* Compito da svolgere *
Trascrivi parola per parola il tratto del testo sul primo canto dell'Inferno che va da "Una prima elementare" fino a "consente risposte elementari.".

* Testo fornito *

----

Dante. “Inferno”. Canto I°. Lettura di V. Sermonti
“Nel mezzo del cammin di nostra vita / mi ritrovai per una selva oscura,/ ché la diritta via era smarrita. // Ahi quanto a dir qual era è cosa dura / esta selva selvaggia”, e via dicendo.
Così comincia, come tutti sanno, il più gran libro scritto da un cristiano. Nel quale si dice del pellegrinaggio compiuto, per singolarissima grazia divina, dal poeta stesso, Dante Alighieri, “fiorentino di nascita, non di costumi”, attraverso i tre regni dei morti. Pellegrinaggio che, per allegoria, significa il duro tirocinio morale e conoscitivo di ogni essere umano per liberarsi dallo stato di colpa e disperazione e morte che lo opprime, ed ottenere pace per il breve tratto di questa vita e, per la eterna, la felicità vertiginosa della percezione di Dio. Ma anche, più in generale, significa l’itinerario di tutta la cristianità verso il comune riscatto nella giustizia.
Una prima elementare curiosità: ma Dante questo viaggio nell’oltretomba crede di averlo fatto per davvero? O, almeno, è questo che vuol farci credere? – non consente risposte elementari.

----

* Materiale mostrato *
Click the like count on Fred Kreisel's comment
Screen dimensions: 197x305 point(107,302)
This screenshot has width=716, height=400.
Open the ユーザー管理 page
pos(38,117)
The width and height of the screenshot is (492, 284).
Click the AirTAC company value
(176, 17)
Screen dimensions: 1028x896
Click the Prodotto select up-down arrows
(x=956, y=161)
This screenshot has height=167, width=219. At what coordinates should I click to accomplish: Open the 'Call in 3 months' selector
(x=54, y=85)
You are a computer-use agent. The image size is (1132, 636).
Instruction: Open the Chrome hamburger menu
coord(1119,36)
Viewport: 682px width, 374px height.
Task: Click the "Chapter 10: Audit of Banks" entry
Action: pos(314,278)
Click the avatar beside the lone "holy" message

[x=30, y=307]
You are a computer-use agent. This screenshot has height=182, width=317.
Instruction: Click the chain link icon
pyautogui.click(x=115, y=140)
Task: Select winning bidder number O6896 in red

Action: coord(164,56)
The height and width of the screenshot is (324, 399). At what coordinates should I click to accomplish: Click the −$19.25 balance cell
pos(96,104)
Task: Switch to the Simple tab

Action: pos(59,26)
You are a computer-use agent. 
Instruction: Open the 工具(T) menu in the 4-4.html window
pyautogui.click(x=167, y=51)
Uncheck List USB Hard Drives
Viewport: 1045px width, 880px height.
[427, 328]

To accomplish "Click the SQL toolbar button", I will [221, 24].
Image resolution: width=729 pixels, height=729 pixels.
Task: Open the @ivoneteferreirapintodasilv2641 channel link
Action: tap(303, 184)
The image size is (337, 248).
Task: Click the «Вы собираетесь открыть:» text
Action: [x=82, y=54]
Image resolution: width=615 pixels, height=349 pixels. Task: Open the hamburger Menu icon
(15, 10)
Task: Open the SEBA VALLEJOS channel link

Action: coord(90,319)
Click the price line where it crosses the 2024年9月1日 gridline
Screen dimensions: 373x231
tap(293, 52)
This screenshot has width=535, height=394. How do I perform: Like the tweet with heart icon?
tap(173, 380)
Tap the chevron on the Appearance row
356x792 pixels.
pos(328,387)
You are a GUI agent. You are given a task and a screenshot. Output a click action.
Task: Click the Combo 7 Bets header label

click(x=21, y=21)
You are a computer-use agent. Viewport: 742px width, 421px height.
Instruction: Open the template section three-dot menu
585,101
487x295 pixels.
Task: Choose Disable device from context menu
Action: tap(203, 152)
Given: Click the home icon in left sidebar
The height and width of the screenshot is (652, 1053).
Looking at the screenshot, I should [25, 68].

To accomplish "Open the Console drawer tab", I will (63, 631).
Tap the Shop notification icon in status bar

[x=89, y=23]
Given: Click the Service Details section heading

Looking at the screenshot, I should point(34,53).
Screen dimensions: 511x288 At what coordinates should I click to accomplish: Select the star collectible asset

----

* Risultato del compito *
Una prima elementare curiosità: ma Dante questo viaggio nell’oltretomba crede di averlo fatto per davvero? O, almeno, è questo che vuol farci credere? – non consente risposte elementari.